A day is a period of 24 hours from midnight to midnight, or the part of that period when it is light. It can also refer to a particular date, a person's working hours, or a historical era.
What Does Day Mean?
Day is one of the oldest and most common nouns in English, coming from Old English dæg, related to Old Norse dagr and German Tag. The Proto-Germanic root *dagaz is thought by many scholars to connect to a sense of light or warmth.
The word carries two core senses that learners must distinguish. The first is the full 24-hour unit of time: "The journey took two days." The second is the period of daylight as opposed to night: "We worked all day and slept when it grew dark." In both senses day is a count noun and forms a regular plural: days.
Beyond these core meanings, day extends into many idioms and compound words: today, birthday, weekday, daydream, daylight. It also appears in fixed phrases that are essential for fluent English: call it a day, the other day, day in day out, at the end of the day. Mastering these phrases will make your English sound much more natural.
In formal and written contexts, day can mean a working period ("a seven-hour day") or an era ("in Shakespeare's day"). In academic and legal language you may encounter business day or calendar day, which have precise technical meanings.
Example Sentences (A2–C1)
| Sentence | Level & usage note |
|---|---|
| We spent the whole day at the museum. | A2 — simple past, full-day period |
| I have three days off next week, so I plan to visit my family. | B1 — future plans, day off collocation |
| By the end of the working day, she had answered over fifty emails. | B1 — working day, professional context |
| The conditions varied considerably from day to day throughout the experiment. | B2 — day to day collocation, academic register |
| At the end of the day, the success of the project depends on clear communication and sustained effort from all parties. | C1 — idiomatic, formal/neutral written register |
Common Collocations
| Collocation | Meaning / example |
|---|---|
| have a good day | A farewell wish: "Have a good day at work!" |
| day off | A day when you do not work: "I'm taking a day off on Friday." |
| working day | A standard business day, Monday–Friday: "Allow three working days for delivery." |
| day trip | An excursion that lasts one day: "We went on a day trip to Brighton." |
| all day long | For the entire day: "It rained all day long." |
| the other day | A short time ago (informal): "I saw him the other day." |
| call it a day | Stop working: "It's late — let's call it a day." |
| day in day out | Repeatedly, without change: "She practised day in day out." |
| make someone's day | Delight or please someone greatly: "Your card really made my day." |
| at the end of the day | Ultimately, when everything is considered: "At the end of the day, quality matters most." |
Usage Notes — Formal vs Informal
Informal: In everyday speech, British speakers frequently use the other day to mean "recently" (not necessarily yesterday) and call it a day to mean stopping an activity. Day also appears in greetings: "Have a lovely day!", "Nice day, isn't it?"

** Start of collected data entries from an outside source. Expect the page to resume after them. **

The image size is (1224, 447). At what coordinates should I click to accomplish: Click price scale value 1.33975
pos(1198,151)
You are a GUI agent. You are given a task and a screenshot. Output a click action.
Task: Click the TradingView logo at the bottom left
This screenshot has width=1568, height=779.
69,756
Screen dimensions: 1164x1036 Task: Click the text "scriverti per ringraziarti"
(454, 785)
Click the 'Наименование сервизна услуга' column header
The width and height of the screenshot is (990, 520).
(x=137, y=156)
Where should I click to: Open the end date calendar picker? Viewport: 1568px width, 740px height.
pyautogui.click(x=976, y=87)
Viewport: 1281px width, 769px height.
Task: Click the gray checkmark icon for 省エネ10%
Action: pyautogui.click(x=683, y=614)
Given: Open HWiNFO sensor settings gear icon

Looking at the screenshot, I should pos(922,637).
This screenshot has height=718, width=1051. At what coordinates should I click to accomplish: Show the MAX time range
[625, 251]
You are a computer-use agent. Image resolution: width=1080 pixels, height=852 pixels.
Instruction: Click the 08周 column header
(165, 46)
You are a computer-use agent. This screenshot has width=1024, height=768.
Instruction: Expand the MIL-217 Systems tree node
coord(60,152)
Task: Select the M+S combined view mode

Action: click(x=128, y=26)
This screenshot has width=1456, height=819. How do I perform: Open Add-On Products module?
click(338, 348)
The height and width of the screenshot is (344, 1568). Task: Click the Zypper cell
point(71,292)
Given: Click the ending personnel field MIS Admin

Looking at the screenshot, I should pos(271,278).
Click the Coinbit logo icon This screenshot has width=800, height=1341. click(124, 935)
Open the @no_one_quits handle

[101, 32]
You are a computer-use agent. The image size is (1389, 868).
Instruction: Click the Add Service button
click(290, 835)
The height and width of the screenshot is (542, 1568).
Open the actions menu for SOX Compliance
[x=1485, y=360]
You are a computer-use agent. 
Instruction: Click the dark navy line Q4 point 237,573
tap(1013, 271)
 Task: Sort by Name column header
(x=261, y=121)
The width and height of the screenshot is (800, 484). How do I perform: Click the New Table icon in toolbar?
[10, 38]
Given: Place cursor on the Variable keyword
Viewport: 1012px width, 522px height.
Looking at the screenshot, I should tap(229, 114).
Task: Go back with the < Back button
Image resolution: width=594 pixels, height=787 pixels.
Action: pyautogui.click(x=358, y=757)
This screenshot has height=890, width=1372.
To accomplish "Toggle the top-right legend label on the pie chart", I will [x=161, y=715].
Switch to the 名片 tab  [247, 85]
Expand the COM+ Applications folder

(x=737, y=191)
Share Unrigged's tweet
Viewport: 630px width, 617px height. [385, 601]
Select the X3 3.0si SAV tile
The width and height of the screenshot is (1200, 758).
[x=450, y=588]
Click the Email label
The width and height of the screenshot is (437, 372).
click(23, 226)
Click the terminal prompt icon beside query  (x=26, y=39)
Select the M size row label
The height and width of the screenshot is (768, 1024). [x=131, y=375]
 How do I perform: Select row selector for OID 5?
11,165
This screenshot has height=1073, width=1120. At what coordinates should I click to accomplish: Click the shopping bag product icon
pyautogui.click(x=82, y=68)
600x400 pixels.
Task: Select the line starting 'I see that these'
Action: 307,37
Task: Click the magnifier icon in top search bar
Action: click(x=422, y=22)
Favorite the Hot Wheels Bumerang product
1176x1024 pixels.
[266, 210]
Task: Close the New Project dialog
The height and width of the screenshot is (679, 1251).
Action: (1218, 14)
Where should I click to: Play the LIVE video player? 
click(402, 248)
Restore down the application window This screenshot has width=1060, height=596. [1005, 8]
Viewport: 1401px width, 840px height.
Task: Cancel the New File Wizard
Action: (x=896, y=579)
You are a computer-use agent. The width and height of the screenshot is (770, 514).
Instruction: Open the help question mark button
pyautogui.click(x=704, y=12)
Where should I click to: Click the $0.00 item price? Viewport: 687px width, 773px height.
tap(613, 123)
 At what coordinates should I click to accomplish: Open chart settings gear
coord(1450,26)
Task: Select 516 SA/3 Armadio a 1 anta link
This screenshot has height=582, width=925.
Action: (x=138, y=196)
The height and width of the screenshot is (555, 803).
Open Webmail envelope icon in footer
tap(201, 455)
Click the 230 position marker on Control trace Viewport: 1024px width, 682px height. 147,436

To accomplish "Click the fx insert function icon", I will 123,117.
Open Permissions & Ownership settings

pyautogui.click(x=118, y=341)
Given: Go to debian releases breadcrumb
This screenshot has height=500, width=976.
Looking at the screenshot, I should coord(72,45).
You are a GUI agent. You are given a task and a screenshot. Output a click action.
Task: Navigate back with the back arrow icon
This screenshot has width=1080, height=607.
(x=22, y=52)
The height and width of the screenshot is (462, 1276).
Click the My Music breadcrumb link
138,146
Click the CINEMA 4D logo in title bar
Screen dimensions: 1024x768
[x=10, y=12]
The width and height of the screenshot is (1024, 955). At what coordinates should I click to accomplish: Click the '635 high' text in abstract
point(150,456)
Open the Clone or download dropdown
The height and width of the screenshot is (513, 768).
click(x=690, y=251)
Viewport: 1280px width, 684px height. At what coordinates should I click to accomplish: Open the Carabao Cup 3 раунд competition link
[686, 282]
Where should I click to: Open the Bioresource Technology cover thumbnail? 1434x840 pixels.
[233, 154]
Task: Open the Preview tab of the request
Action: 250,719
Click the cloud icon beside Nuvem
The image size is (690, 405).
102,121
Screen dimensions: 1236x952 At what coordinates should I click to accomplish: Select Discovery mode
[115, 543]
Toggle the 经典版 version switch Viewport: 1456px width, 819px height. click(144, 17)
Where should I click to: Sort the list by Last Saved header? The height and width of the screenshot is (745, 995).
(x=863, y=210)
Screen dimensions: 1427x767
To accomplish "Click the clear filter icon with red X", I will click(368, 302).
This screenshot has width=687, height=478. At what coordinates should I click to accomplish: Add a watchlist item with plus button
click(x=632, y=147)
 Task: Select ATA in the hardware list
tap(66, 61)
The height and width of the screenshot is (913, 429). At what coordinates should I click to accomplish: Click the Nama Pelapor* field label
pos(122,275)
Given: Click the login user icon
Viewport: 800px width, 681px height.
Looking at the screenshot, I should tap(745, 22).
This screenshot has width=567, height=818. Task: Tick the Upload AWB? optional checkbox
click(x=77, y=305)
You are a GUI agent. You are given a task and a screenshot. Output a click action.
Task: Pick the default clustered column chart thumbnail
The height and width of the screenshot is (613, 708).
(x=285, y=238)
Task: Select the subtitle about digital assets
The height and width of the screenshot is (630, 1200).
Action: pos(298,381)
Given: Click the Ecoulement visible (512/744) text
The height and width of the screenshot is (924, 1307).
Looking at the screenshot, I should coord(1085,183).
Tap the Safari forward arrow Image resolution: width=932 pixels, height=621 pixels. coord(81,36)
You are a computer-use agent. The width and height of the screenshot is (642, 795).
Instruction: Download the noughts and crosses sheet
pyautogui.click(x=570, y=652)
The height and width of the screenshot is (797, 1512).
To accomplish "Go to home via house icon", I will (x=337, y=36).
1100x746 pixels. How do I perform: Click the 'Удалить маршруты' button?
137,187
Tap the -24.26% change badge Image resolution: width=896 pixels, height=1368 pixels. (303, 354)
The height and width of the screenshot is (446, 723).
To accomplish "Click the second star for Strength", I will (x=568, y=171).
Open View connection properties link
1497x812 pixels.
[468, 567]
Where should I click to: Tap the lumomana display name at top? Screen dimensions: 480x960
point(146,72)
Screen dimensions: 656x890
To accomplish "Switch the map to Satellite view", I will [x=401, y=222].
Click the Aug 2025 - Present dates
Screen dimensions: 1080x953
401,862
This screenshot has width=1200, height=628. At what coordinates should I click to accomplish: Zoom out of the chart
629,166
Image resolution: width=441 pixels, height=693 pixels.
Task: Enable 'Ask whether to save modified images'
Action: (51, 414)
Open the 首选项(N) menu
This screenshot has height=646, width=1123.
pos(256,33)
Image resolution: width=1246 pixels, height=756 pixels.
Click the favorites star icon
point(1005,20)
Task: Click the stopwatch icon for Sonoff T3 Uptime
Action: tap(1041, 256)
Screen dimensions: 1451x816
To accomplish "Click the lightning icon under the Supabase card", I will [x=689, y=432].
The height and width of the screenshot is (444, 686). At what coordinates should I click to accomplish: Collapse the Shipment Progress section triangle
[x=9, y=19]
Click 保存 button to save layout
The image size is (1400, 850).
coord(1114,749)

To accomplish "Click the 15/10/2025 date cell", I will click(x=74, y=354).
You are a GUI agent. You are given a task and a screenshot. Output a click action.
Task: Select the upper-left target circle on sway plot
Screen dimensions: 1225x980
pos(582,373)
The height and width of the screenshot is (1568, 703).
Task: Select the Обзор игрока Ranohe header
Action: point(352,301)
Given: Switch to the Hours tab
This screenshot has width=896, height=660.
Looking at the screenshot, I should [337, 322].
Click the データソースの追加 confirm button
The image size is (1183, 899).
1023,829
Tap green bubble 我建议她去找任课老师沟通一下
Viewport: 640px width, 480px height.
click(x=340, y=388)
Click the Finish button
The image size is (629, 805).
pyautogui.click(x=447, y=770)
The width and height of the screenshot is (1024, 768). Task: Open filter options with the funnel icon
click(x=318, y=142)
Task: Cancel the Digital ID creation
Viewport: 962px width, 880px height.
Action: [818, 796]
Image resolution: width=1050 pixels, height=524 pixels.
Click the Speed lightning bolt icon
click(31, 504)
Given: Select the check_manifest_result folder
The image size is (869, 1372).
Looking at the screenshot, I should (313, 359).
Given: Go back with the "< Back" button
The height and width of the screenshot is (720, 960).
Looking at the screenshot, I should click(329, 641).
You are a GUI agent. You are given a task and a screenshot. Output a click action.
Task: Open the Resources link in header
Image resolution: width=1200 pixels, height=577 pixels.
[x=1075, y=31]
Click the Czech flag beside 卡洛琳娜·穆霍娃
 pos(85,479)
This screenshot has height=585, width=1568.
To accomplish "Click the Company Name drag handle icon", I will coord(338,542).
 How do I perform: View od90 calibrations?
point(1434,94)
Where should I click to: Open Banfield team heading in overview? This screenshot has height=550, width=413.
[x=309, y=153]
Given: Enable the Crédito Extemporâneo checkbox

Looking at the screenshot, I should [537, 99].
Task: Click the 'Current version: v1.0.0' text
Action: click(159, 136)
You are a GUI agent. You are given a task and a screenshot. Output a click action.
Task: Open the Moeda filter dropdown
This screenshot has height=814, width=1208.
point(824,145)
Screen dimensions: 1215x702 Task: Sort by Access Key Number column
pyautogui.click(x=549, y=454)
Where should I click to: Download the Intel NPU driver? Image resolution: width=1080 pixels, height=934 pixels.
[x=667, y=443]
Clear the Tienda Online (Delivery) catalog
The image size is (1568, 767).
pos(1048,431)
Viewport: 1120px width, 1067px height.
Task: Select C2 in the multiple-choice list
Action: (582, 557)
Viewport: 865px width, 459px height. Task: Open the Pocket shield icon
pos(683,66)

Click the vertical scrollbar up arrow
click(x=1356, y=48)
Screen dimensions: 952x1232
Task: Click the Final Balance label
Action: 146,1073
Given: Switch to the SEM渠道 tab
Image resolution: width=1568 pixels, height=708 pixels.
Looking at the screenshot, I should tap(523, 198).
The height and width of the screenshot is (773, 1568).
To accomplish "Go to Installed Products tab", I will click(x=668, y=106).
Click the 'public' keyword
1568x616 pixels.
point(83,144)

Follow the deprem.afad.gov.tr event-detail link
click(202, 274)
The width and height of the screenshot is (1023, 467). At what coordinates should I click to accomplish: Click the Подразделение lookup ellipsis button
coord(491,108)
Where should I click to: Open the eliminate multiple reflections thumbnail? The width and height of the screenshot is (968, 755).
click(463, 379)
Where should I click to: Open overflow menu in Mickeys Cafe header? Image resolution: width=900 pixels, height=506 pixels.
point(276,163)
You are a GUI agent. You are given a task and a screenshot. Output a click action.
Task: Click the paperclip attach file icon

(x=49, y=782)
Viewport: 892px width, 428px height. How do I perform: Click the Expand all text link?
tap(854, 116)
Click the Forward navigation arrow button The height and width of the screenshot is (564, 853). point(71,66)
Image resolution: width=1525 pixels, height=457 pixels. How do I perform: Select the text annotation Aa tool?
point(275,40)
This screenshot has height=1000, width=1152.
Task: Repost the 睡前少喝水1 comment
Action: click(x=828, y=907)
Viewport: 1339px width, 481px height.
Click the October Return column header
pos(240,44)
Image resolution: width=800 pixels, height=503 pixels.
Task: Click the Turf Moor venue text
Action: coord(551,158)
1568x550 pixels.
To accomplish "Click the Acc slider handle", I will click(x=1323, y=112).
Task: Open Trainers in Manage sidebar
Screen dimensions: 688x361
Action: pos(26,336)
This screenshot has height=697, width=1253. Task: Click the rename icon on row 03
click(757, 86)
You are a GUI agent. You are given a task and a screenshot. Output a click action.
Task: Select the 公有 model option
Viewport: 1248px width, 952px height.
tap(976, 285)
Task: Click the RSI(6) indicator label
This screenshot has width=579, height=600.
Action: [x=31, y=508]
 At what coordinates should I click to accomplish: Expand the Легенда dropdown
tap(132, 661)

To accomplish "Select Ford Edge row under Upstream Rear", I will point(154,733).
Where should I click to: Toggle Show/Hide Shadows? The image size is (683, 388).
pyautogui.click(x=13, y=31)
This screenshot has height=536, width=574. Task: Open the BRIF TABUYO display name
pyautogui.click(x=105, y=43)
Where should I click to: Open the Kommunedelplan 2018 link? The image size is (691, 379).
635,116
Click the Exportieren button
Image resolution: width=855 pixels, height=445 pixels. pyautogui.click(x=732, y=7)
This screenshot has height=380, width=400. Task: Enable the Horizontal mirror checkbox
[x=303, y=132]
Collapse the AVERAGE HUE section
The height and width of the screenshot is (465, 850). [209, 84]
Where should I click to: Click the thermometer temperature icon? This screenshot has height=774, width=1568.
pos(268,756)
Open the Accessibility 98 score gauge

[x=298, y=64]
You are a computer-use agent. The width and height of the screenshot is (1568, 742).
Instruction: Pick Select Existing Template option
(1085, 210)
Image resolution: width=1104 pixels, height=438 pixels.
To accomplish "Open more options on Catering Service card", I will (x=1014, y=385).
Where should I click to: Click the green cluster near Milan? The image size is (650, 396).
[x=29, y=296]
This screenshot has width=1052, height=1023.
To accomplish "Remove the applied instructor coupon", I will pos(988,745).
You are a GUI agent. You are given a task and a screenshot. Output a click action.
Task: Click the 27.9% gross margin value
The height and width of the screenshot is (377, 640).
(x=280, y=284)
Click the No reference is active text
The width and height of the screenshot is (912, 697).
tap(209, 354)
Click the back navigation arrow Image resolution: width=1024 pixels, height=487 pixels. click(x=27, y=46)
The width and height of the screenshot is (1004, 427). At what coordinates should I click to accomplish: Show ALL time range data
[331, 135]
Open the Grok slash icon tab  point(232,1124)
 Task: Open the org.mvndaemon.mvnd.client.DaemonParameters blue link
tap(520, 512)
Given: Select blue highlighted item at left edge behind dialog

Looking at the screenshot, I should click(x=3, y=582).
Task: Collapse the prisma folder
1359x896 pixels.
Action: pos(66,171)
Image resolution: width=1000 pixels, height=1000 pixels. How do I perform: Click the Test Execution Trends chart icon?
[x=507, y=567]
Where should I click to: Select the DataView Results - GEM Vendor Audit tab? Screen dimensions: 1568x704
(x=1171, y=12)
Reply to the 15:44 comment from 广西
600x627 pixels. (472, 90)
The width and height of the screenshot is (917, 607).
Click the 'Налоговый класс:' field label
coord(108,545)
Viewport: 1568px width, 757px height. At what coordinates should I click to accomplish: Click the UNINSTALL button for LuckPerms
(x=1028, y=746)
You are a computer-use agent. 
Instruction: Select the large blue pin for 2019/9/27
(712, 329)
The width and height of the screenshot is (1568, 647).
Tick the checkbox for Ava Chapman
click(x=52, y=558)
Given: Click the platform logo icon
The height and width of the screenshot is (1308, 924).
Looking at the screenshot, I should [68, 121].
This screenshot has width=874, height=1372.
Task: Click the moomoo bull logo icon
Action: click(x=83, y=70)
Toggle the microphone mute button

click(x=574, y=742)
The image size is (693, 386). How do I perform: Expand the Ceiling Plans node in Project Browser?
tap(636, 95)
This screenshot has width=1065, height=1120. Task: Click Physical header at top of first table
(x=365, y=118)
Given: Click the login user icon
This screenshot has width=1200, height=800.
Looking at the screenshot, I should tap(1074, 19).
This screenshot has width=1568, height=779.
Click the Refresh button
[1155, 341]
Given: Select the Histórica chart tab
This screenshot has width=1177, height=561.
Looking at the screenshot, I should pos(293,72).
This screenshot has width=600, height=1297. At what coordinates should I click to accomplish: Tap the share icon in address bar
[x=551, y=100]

Neutral / professional: Working day, business day, and calendar day are used in workplace, commercial, and legal writing. "Delivery within five working days" is standard in British e-commerce and correspondence.
Formal / academic: Day in the sense of an era ("in Victorian times, or in the day of the telegraph") is more common in literary and historical writing. The phrase at the end of the day began as informal but is now widely accepted in written journalism and business communication, though some style guides consider it a cliché and advise using ultimately instead.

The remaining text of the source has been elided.